Traeger's valuation based on multiples is a mixed bag. The Price-to-Book ratio of 0.52 is exceptionally low, suggesting the stock is trading for about half of its accounting value. Similarly, its Price-to-Sales ratio of 0.24 is well below industry averages. However, Traeger's trailing P/E ratio is meaningless due to negative earnings. While the forward P/E of 20.08 suggests analysts expect a return to profitability, this is speculative. The company’s EV/EBITDA of 11.56 is more reasonable but reflects a business saddled with significant debt.
The company does not pay a dividend, but its Free Cash Flow (FCF) Yield is a notable 7.96%. This is an attractive yield and suggests the underlying business is still generating cash despite its reported losses. This high yield could provide a cushion for investors, but is offset by the asset approach, which reveals the core conflict in Traeger's valuation. The company's book value per share is $2.02, nearly double its stock price, but its tangible book value per share is negative at -$1.53. This means the entire book value is composed of intangible assets like goodwill, which may not hold their value in a liquidation scenario, making the standard P/B ratio a potentially misleading indicator of safety.

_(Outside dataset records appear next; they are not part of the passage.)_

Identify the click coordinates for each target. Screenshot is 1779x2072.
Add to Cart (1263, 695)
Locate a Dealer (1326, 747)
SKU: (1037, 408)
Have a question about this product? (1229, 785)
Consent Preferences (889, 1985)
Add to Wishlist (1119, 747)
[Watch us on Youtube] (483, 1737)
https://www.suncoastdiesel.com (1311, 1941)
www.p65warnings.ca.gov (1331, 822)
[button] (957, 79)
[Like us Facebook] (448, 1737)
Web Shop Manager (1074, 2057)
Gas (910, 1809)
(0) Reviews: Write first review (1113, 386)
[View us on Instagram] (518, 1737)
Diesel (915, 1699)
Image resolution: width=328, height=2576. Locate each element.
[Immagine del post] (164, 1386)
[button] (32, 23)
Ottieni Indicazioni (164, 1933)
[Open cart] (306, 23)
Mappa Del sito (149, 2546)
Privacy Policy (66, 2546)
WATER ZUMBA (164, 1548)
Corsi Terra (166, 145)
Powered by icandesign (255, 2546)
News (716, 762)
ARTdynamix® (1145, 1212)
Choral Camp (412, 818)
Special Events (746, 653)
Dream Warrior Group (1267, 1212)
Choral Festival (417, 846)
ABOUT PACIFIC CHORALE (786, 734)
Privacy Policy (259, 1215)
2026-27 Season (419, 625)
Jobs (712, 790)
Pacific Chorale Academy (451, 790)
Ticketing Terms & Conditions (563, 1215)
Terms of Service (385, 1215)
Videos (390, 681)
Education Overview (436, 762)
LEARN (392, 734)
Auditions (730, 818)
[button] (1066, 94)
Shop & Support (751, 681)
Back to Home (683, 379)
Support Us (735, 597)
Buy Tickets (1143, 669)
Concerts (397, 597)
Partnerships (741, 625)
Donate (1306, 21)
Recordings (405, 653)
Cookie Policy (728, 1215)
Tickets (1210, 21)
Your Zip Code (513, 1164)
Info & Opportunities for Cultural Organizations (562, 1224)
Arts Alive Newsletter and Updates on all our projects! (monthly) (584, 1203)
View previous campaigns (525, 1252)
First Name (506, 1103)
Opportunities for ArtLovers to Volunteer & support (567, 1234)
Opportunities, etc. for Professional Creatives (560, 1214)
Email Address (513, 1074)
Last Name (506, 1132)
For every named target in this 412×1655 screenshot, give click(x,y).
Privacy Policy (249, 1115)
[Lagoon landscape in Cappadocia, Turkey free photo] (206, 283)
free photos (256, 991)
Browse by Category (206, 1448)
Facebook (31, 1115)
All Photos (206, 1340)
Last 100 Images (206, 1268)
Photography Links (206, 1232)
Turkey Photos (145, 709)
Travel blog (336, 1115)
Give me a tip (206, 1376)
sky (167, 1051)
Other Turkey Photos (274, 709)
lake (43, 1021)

In conclusion, a triangulated valuation points to a wide range of possible values, with an estimated fair value range of $1.00–$2.00. The lower end reflects the risk associated with the negative tangible book value, while the upper end is anchored by the stated book value per share. The stock currently trades at the low end of this range, suggesting potential upside if the company can stabilize its operations and prove the value of its intangible assets like its brand.